Download or read book Women Religious Leaders in Japan's Christian Century, 1549-1650 written by Haruko Nawata Ward. This book was released on 2016-12-05. Available in PDF, EPUB and Kindle. Book excerpt: Meticulously researched and drawing on original source materials written in eight different languages, this study fills a lacuna in the historiography of Christianity in Japan, which up to now has paid little or no attention to the experience of women. Focusing on the century between the introduction of Christianity in Japan by Portuguese Jesuit missionaries in 1549 and the Japanese government's commitment to the eradication of Christianity in the mid-seventeenth century, this book outlines how women provided crucial leadership in the spread, nurture, and maintenance of the faith through various apostolic ministries.
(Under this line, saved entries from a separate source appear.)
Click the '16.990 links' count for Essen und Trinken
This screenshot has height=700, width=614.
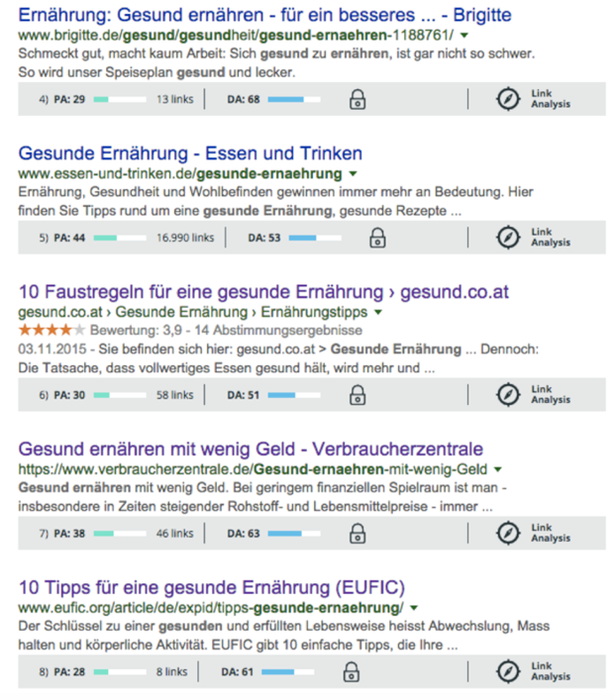click(x=185, y=238)
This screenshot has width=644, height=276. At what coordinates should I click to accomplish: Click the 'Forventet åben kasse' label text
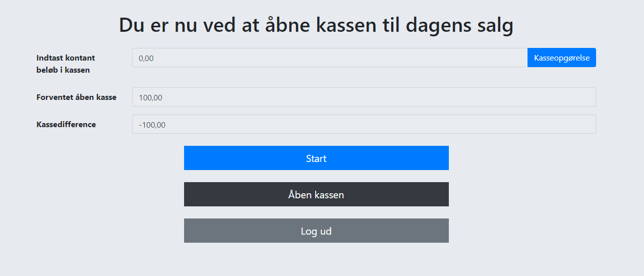pos(76,97)
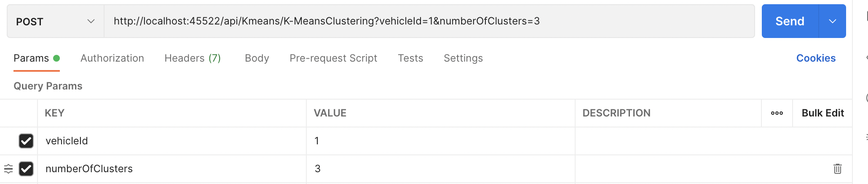This screenshot has height=184, width=868.
Task: Click the request URL field
Action: click(x=421, y=22)
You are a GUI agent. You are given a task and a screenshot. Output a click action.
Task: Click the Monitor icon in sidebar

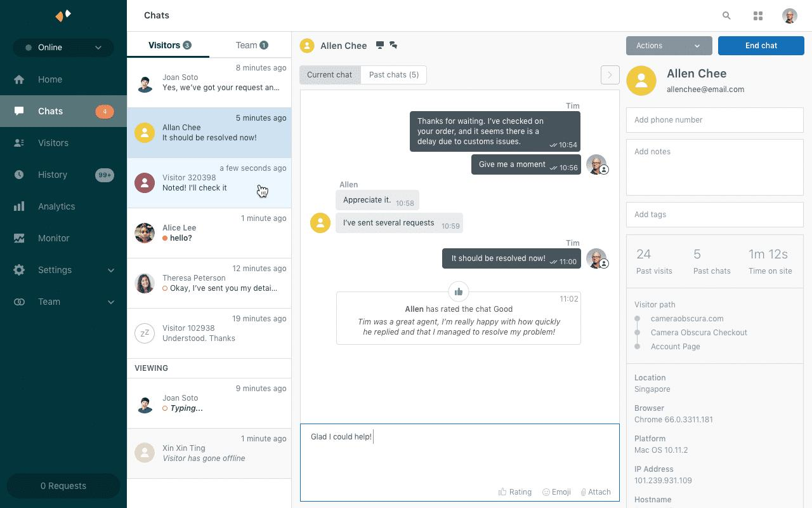[x=19, y=238]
The author's research on the religious backgrounds of women from different schools of late medieval Japanese Shinto-Buddhism sheds light on individual women's choices to embrace or reject the Reformed Catholicism of the Jesuits, and explores the continuity and discontinuity of their religious expressions. The book is divided into four sections devoted to an in-depth study of different types of apostolates: nuns (women who took up monastic vocations), witches (the women leaders of the Shinto-Buddhist tradition who resisted Jesuit teachings), catechists (women who engaged in ministries of persuasion and conversion), and sisters (women devoted to missions of mercy). Analyzing primary sources including Jesuit histories, letters and reports, especially Luís Fróis' História de Japão, hagiography and family chronicles, each section provides a broad understanding of how these women, in the context of misogynistic society and theology, utilized resources from their traditional religions to new Christian adaptations and specific religio-social issues, creating unique hybrids of Catholicism and Buddhism. The inclusion of Portuguese, Spanish, Italian, and Japanese texts, many available for the first time in English, and the dramatic conclusion that women were largely responsible for the trajectory of Christianity in early modern Japan, makes this book an essential reading for scholars of women's history, religious history, history of Christianity, and Asian history.